Die Kunst des Nichts-Sagens
Ob bewusst oder unbewusst scheint mir der PR-Berater eine gewisse Kommunikationsstrategie zu verfolgen. Auf Fragen antwortet er meist mit einer Spiegelung. Ein einfaches Beispiel:
Richter: “Erinnern Sie sich, am 02.10.2009 bei einer großen Besprechung in Duisburg dabei gewesen zu sein? Was können Sie uns dazu sagen?”

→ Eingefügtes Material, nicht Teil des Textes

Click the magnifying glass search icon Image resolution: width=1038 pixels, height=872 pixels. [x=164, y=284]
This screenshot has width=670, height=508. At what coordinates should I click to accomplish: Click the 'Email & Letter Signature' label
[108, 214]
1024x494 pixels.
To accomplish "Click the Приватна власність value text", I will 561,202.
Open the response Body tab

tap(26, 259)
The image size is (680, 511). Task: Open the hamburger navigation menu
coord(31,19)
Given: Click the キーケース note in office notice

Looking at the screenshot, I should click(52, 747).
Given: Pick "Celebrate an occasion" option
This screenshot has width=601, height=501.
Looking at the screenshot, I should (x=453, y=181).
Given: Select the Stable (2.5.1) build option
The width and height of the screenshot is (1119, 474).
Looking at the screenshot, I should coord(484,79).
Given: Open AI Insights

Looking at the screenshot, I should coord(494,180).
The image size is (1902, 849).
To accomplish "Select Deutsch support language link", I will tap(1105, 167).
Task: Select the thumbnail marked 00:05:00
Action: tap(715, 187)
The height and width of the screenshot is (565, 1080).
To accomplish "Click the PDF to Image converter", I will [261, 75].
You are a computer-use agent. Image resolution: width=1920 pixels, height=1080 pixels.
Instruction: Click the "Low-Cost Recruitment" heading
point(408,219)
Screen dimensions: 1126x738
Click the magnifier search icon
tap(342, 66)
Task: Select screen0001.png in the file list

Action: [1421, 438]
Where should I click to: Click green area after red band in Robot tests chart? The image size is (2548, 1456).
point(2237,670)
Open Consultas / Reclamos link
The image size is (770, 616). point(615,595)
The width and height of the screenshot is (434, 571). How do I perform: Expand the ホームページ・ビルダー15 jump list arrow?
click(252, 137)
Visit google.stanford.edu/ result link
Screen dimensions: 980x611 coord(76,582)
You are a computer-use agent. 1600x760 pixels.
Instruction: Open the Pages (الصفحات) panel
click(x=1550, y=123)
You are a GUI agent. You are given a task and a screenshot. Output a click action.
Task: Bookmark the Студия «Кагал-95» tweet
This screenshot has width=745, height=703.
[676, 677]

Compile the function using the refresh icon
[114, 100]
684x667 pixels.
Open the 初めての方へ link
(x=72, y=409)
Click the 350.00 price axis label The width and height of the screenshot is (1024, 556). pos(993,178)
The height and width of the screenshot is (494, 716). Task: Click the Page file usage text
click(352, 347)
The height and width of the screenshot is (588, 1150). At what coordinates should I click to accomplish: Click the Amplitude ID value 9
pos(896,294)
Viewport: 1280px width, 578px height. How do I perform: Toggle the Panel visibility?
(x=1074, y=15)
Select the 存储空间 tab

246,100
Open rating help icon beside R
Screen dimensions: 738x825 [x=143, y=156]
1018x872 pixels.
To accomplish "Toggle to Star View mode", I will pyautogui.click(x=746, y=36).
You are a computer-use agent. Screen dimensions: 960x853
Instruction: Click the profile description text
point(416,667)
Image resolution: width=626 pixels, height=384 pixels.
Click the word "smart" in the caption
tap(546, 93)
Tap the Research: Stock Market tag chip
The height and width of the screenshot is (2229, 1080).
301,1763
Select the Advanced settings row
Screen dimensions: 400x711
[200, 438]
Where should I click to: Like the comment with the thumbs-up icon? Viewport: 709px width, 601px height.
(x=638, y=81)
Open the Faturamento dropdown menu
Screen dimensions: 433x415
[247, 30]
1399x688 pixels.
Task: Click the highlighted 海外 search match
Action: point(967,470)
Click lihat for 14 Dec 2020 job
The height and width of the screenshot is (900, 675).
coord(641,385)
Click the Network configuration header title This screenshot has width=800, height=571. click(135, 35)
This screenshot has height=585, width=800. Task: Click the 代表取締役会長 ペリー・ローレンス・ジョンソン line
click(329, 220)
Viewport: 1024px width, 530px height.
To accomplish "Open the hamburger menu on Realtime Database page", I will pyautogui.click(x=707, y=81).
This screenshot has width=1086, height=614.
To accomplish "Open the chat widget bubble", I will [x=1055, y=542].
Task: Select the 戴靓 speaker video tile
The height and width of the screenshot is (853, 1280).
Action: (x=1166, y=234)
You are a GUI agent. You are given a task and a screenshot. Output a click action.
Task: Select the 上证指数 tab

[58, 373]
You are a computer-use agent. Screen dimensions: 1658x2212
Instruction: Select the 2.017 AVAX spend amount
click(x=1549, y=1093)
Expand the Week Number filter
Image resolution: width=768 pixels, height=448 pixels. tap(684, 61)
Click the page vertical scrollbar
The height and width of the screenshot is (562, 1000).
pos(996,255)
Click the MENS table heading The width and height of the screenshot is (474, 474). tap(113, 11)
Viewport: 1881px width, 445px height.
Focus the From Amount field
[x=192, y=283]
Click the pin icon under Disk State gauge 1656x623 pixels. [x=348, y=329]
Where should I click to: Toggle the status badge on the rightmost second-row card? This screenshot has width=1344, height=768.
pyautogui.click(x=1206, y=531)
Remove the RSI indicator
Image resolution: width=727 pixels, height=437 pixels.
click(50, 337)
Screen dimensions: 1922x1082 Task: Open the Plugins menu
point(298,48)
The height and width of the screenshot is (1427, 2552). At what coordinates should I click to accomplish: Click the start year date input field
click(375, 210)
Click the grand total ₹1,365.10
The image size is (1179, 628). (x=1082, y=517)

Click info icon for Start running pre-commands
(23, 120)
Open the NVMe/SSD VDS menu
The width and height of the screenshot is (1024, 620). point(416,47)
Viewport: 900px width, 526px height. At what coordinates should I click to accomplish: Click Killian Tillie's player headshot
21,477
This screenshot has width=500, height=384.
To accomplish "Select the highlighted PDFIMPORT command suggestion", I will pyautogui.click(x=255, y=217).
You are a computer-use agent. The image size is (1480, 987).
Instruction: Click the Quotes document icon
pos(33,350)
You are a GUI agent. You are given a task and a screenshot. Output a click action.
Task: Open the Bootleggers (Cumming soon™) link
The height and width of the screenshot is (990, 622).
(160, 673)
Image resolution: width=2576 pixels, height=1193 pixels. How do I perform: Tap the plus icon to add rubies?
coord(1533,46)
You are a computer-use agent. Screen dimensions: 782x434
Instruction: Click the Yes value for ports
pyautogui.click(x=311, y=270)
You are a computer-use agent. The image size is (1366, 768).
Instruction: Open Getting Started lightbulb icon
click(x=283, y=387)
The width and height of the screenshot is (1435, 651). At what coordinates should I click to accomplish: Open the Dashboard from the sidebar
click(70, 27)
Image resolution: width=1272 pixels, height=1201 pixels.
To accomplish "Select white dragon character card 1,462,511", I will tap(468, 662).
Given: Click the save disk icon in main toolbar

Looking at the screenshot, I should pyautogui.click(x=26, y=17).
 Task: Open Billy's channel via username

Zeuge: “Ich war bei einer Besprechung in Duisburg. Es war eine große Runde, an der viele beteiligt waren.” Mehr kommt nicht. Als die Fragen konkreter werden, sagt der Zeuge häufig: “Das weiß ich nicht mehr. Das ist schon zehn Jahre her.”
Sprache
Die Formulierungen des Zeugen sind bemerkenswert. Sie sind oft unpräzise und passivisch. Beispiele: “Entsprechende Leute haben irgendwann eine Entscheidung getroffen.”, “Unter den Diskutierenden wurde sicher diskutiert. Aber das war diffus.”
Diffus ist ein schönes Wort, denke ich. Es beschreibt auch den Eindruck, den der Zeuge heute bei mir hinterlässt.
Schließlich
Wenige Tage nach der Loveparade-Katastrophe kündigte der Mann damals seinen Job. Er habe kein Pressesprecher mehr sein wollen. Sein Chef habe ihn anstandslos ziehen lassen. Danach habe er keinen Kontakt mehr zu seinen ehemaligen Kollegen gehabt. Diese Äußerung wird durch diverse SMS in Frage gestellt. Doch der 42-Jährige kann sich auch daran nicht erinnern.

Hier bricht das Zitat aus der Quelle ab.